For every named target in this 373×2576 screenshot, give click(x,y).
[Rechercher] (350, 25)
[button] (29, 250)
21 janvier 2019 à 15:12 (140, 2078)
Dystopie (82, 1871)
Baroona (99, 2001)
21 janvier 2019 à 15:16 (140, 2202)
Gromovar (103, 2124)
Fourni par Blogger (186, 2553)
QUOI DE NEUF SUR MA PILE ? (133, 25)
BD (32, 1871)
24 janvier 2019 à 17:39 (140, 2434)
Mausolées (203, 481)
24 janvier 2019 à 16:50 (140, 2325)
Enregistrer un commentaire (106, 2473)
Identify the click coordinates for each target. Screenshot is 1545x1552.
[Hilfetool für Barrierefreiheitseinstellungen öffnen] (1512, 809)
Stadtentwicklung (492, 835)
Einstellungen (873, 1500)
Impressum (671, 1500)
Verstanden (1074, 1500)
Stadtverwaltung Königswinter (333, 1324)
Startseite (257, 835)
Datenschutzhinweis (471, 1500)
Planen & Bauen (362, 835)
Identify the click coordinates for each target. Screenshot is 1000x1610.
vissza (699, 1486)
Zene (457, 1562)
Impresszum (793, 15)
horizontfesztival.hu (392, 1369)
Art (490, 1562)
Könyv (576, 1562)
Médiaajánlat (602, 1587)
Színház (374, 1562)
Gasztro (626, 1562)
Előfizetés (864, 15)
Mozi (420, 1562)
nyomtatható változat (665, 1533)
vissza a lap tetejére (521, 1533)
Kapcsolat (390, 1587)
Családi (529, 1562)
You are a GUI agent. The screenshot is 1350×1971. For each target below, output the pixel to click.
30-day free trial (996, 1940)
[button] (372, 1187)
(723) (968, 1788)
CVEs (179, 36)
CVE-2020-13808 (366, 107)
---
» Goal of the exercise
Rewrite the data lines from the one containing "BD (32, 1871)" through the one containing "nyomtatható változat (665, 1533)", renaming "Startseite" to "Home" and leaving everything else unchanged. Return only those lines.

» The completed task
BD (32, 1871)
24 janvier 2019 à 17:39 (140, 2434)
Mausolées (203, 481)
24 janvier 2019 à 16:50 (140, 2325)
Enregistrer un commentaire (106, 2473)
Identify the click coordinates for each target. Screenshot is 1545x1552.
[Hilfetool für Barrierefreiheitseinstellungen öffnen] (1512, 809)
Stadtentwicklung (492, 835)
Einstellungen (873, 1500)
Impressum (671, 1500)
Verstanden (1074, 1500)
Stadtverwaltung Königswinter (333, 1324)
Home (257, 835)
Datenschutzhinweis (471, 1500)
Planen & Bauen (362, 835)
Identify the click coordinates for each target. Screenshot is 1000x1610.
vissza (699, 1486)
Zene (457, 1562)
Impresszum (793, 15)
horizontfesztival.hu (392, 1369)
Art (490, 1562)
Könyv (576, 1562)
Médiaajánlat (602, 1587)
Színház (374, 1562)
Gasztro (626, 1562)
Előfizetés (864, 15)
Mozi (420, 1562)
nyomtatható változat (665, 1533)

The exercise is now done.